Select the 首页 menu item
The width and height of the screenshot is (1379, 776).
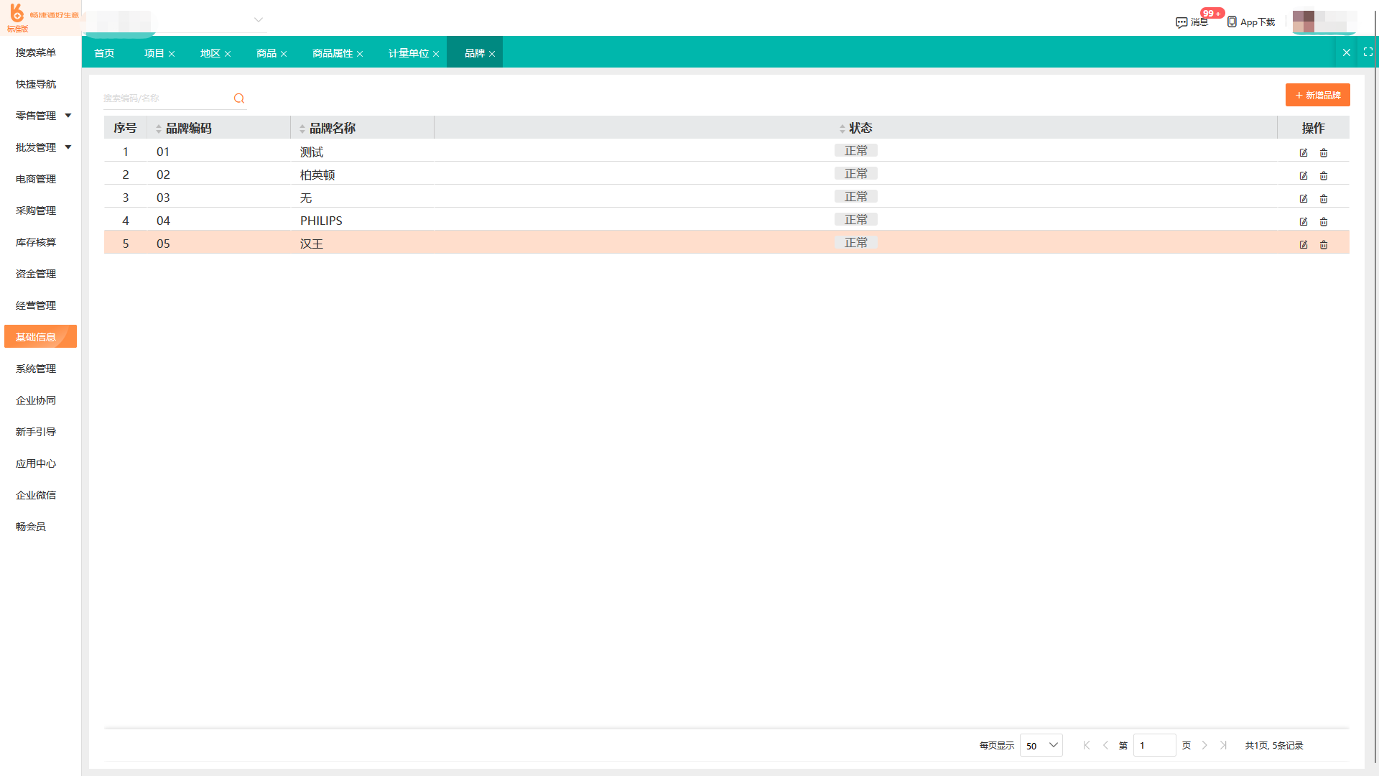point(104,53)
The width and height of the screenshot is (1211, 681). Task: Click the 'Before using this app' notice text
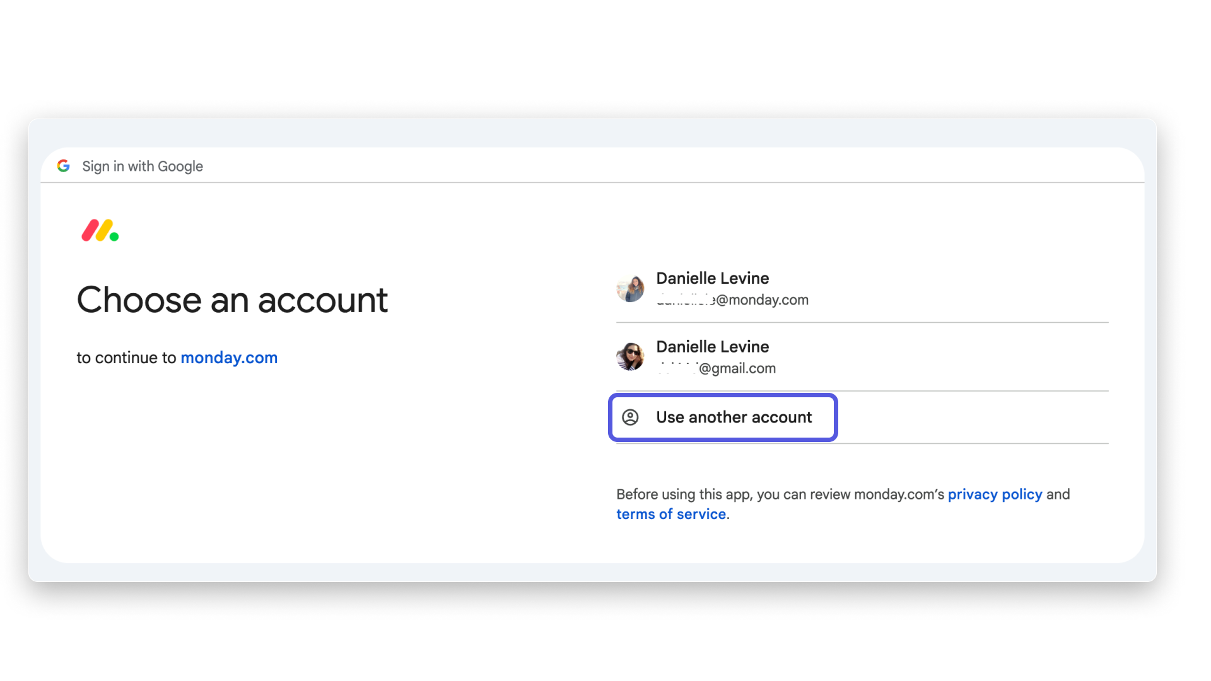[843, 504]
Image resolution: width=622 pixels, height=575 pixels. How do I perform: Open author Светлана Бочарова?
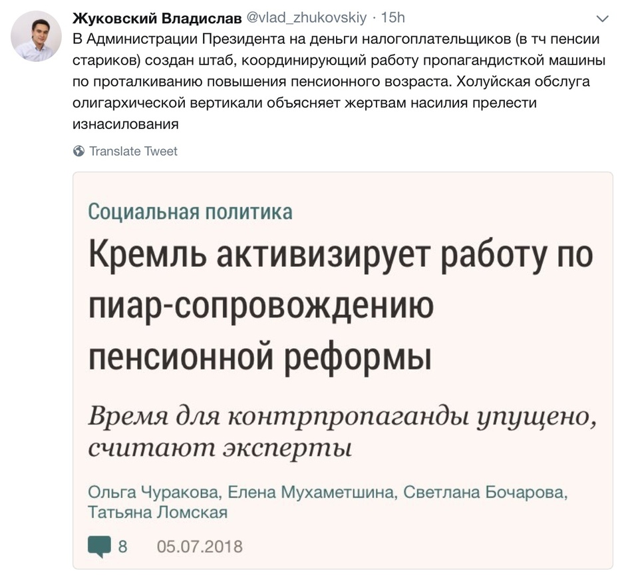[x=485, y=493]
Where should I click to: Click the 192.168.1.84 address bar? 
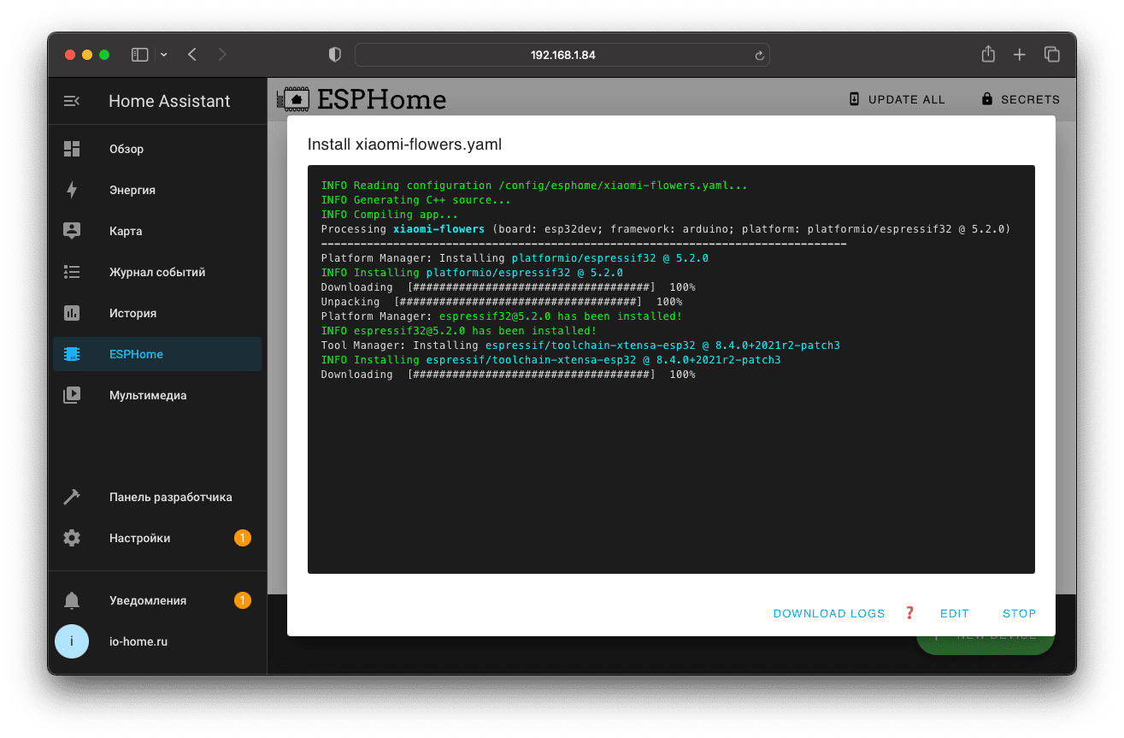click(562, 55)
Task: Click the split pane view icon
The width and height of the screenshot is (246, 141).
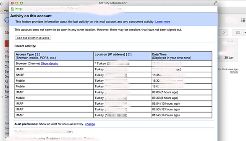Action: click(238, 32)
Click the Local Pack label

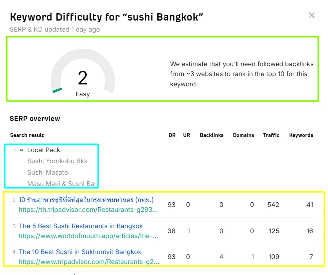(x=43, y=150)
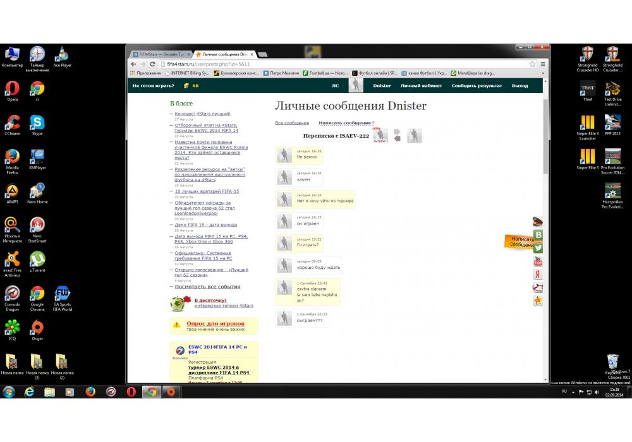The width and height of the screenshot is (632, 442).
Task: Open 'Личный кабинет' in site navigation
Action: click(421, 86)
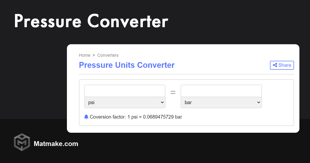Click the Share icon inside the Share button
The image size is (310, 163).
(x=275, y=65)
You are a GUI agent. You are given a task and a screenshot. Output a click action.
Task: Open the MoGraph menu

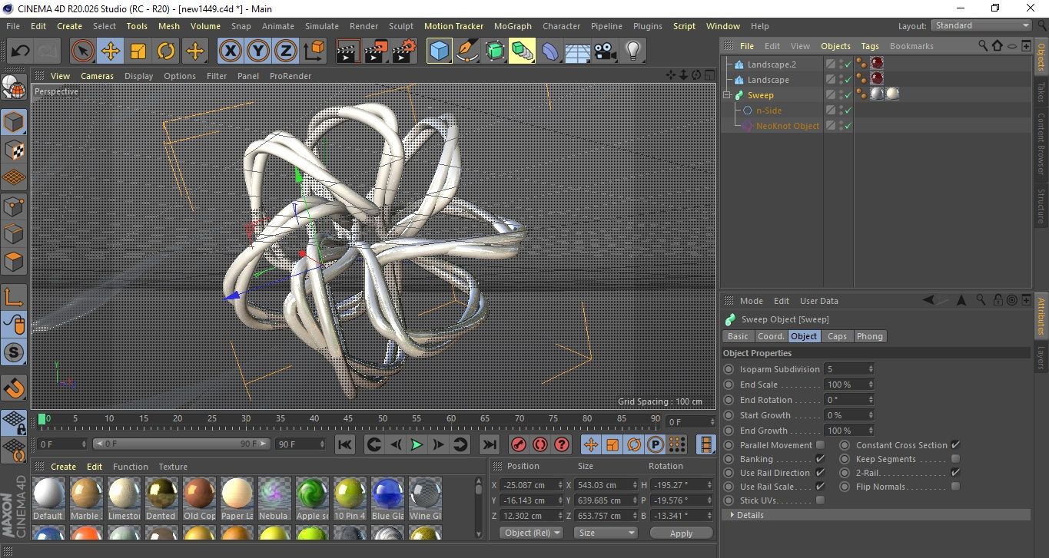pos(513,26)
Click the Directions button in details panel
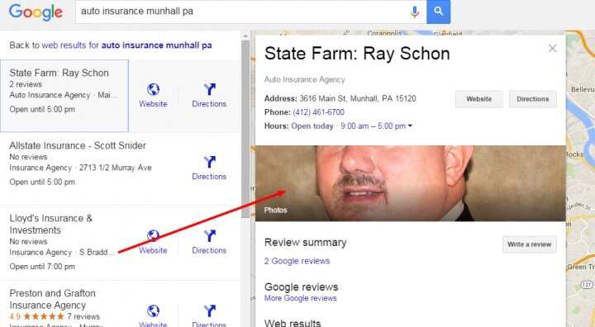This screenshot has width=595, height=327. coord(533,99)
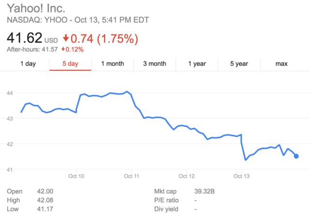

• • •

#### [What to produce]
Given the entries above, transcribe exactly the lines from the one holding "The width and height of the screenshot is (1379, 776)." through the one holding "You are a GUI"; pictures do not belong in the transcription.

#### [Solution for this problem]
The width and height of the screenshot is (1379, 776).
point(104,53)
The width and height of the screenshot is (1211, 681). Task: Click the 'Before using this app' notice text
[843, 504]
Image resolution: width=622 pixels, height=575 pixels. How do I perform: Open author Светлана Бочарова?
[x=485, y=493]
Where should I click to: Click the 192.168.1.84 address bar? 
click(562, 55)
Task: Click the split pane view icon
The width and height of the screenshot is (246, 141).
Action: click(238, 32)
Click the Local Pack label

(x=43, y=150)
The width and height of the screenshot is (632, 442).
Task: Open 'Личный кабинет' in site navigation
Action: click(421, 86)
Click the Share icon inside the Share button
The image size is (310, 163).
(x=275, y=65)
You are a GUI agent. You are given a task and a screenshot. Output a click action.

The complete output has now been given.